[DÉFIS]
a - Traduisez en anglais cette phrase du passage retenu : « La violence du drame pulvérisant la capitale semble avoir concentré en un instant l’effet de quinze années de guerre civile. »
b - Relevez dans le passage retenu toutes les qualités attribuées à Carmen Abou Jaoudé.
c - D’après le passage retenu, répondez brièvement :
(i) Quel anniversaire le Liban vient-il de commémorer ?
(ii) À quelle date commémore-t-on le déclenchement de la guerre civile ?
(iii) De quoi la mère du jeune homme avait-elle peur ?

[PASSAGE RETENU]

.....

1975-4 août, l’impunité qui réprime le travail de mémoire
©Photos Ramzi Haidar
Alors que le Liban vient de commémorer le 47e anniversaire du début de la guerre civile, Ici Beyrouth lance une série hebdomadaire d’articles et de rencontres autour du thème de la guerre, de l’impunité et du travail de mémoire.

Dans la construction de la mémoire collective autour la guerre civile de 1975 à 1990 – dont le déclenchement est commémoré le 13 avril – quelle place occupe l’événement du 4 août 2020, date de la double explosion au port de Beyrouth? La violence du drame pulvérisant la capitale semble avoir concentré en un instant l’effet de quinze années de guerre civile. Quinze années sur lesquelles une justice sélective a été imposée par les seigneurs de la guerre, s’amnistiant et privant les citoyens de parler de leur vécu, de se constituer une histoire. Le 4 août est un vécu nouveau mais aux prises avec une même impunité, ruinant la ville, déniant aux victimes toute reconnaissance, et effaçant une mémoire citoyenne.

Même si les circonstances sont différentes, les deux événements posent la question du rapport des Libanais à leur traumatisme, la constitution de leur histoire à partir de vécus personnels, à défaut d’un récit consensuel, et surtout, la question de la justice, comme condition fondatrice de la mémoire.

Entre un événement et l’autre, des liens sont apparus, en lien avec la mémoire, comme la curiosité de l’enfant survivant du 4 août, qui «demande à son père, qui lui racontait l’histoire du Liban, s’il avait vécu quelque chose de similaire». Ou l’attitude d’un jeune homme désormais plus empathique du traumatisme de guerre de ses parents. «Je me moquais de ma mère, qui avait peur du tonnerre, maintenant je ressens la même peur», explique-t-il. Le 4 août aurait facilité le dialogue intergénérationnel autour de la guerre civile. «Il a libéré la parole autour des récits individuels», confirme Carmen Abou Jaoudé, professeure d’université, experte en justice transitionnelle et membre de la commission nationale sur les disparus.

.....

[DONNÉES FOURNIES]
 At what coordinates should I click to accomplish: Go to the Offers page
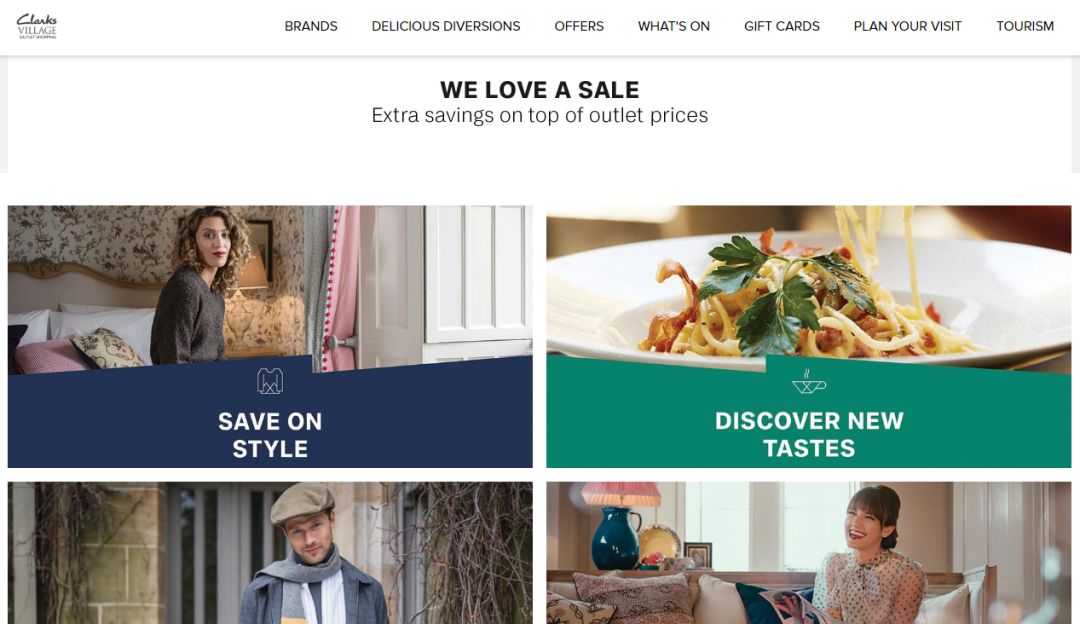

.....

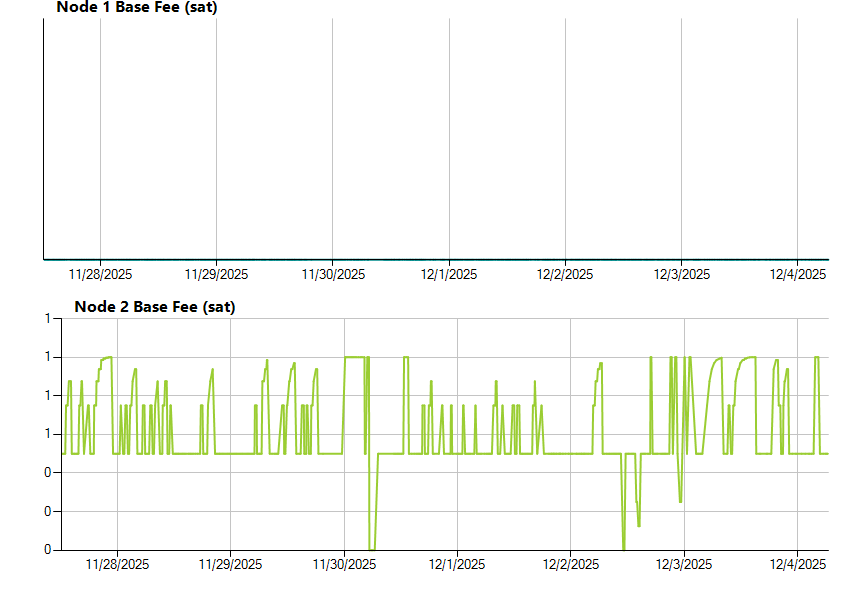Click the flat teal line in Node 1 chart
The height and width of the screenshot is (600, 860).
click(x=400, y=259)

.....

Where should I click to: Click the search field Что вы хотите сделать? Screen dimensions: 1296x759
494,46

.....

[SOLUTIONS PAR ORDRE]
a - The violence of the tragedy that pulverized the capital seems to have concentrated, in a single instant, the effect of fifteen years of civil war.

b -
- professeure d’université
- experte en justice transitionnelle
- membre de la commission nationale sur les disparus

c -
(i) Le 47e anniversaire du début de la guerre civile.
(ii) Le 13 avril.
(iii) Du tonnerre.